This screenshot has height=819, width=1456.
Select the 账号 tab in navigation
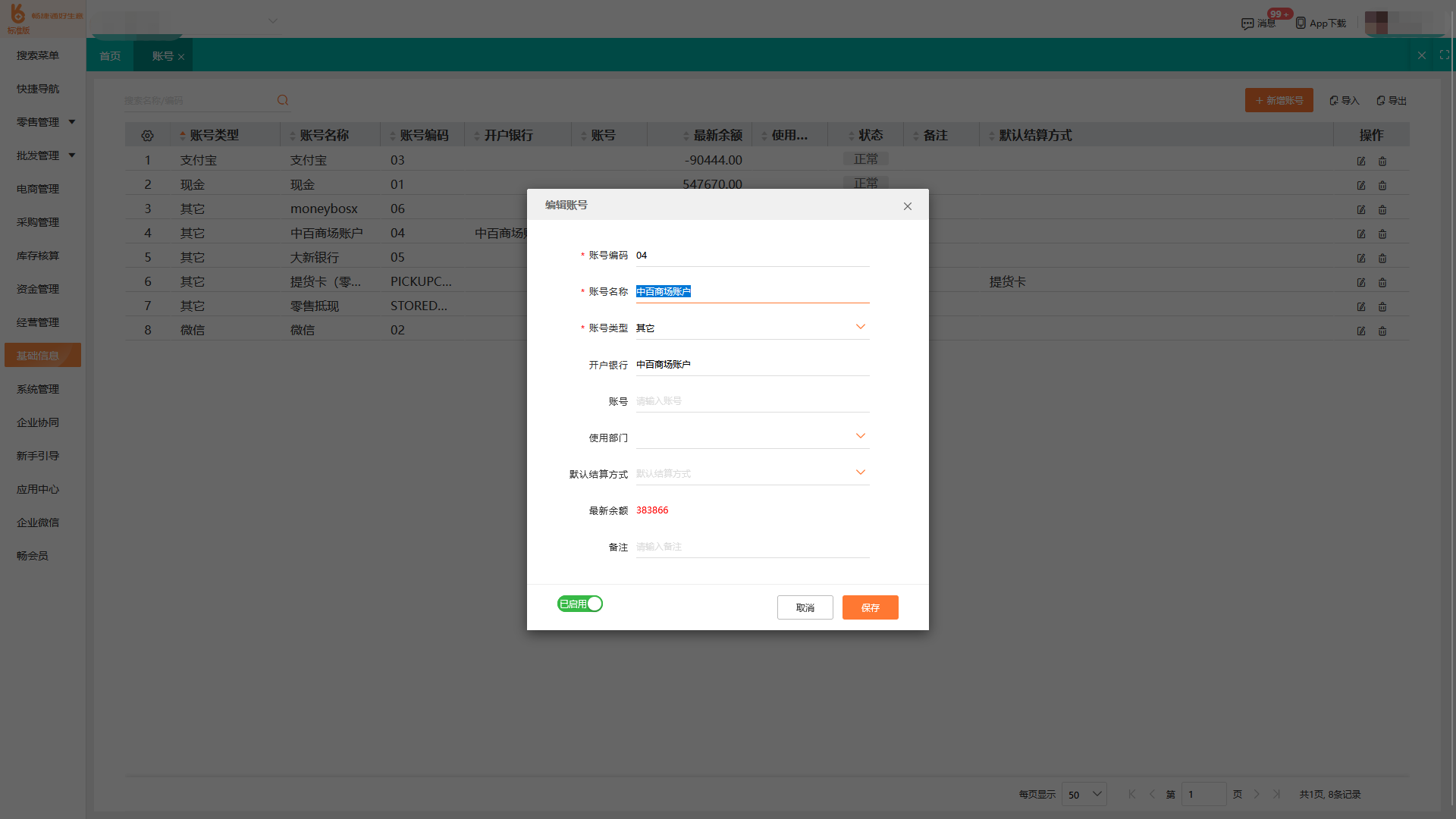coord(162,55)
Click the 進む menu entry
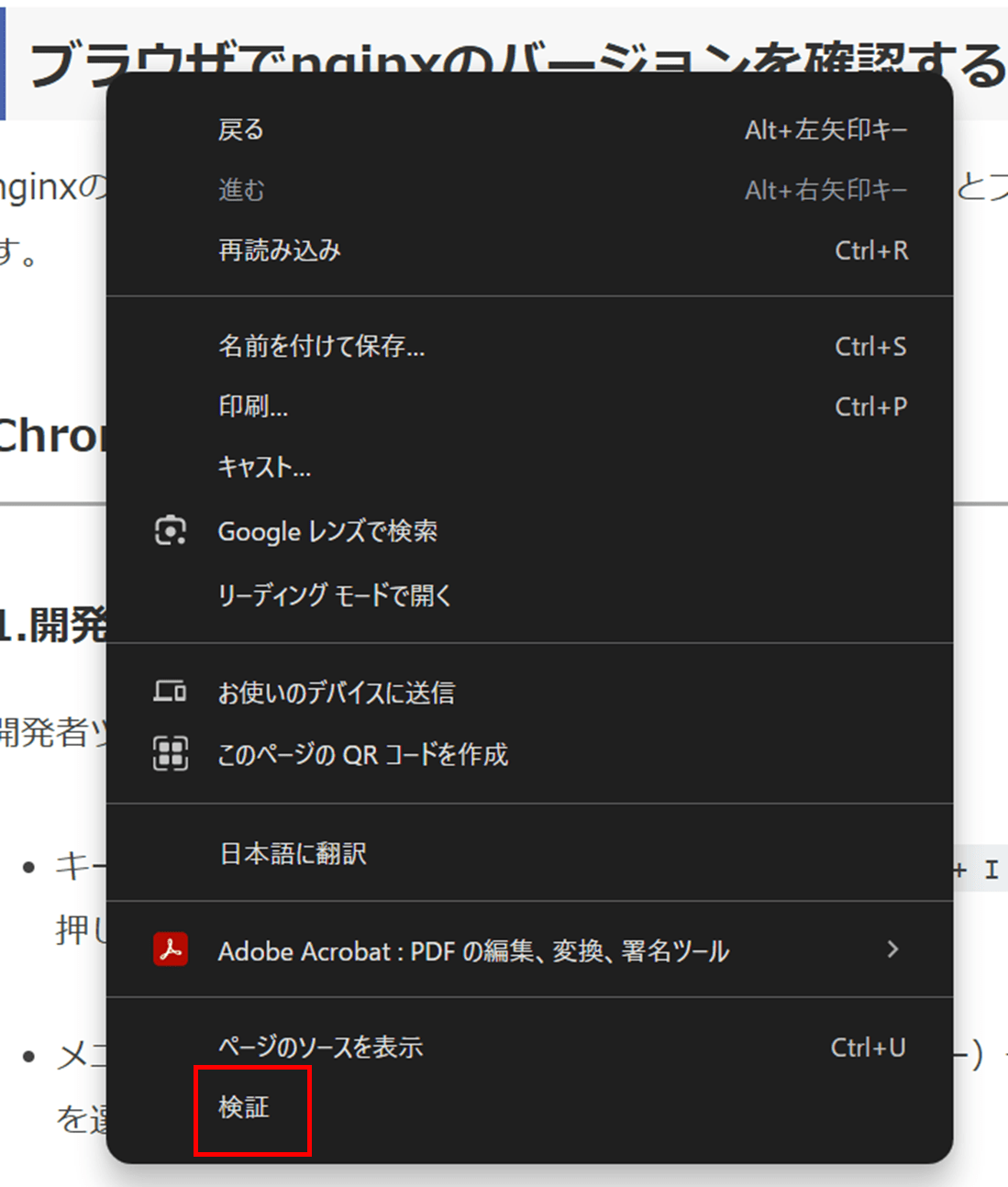The image size is (1008, 1187). coord(240,190)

-- -- --

### WHAT TO WORK ON
Apart from the pictures, every record must be set down exactly.

### SOLUTION TO THIS PROBLEM
This screenshot has height=819, width=1456.
Select the 账号 tab in navigation
coord(162,55)
Click the 進む menu entry
The image size is (1008, 1187). coord(240,190)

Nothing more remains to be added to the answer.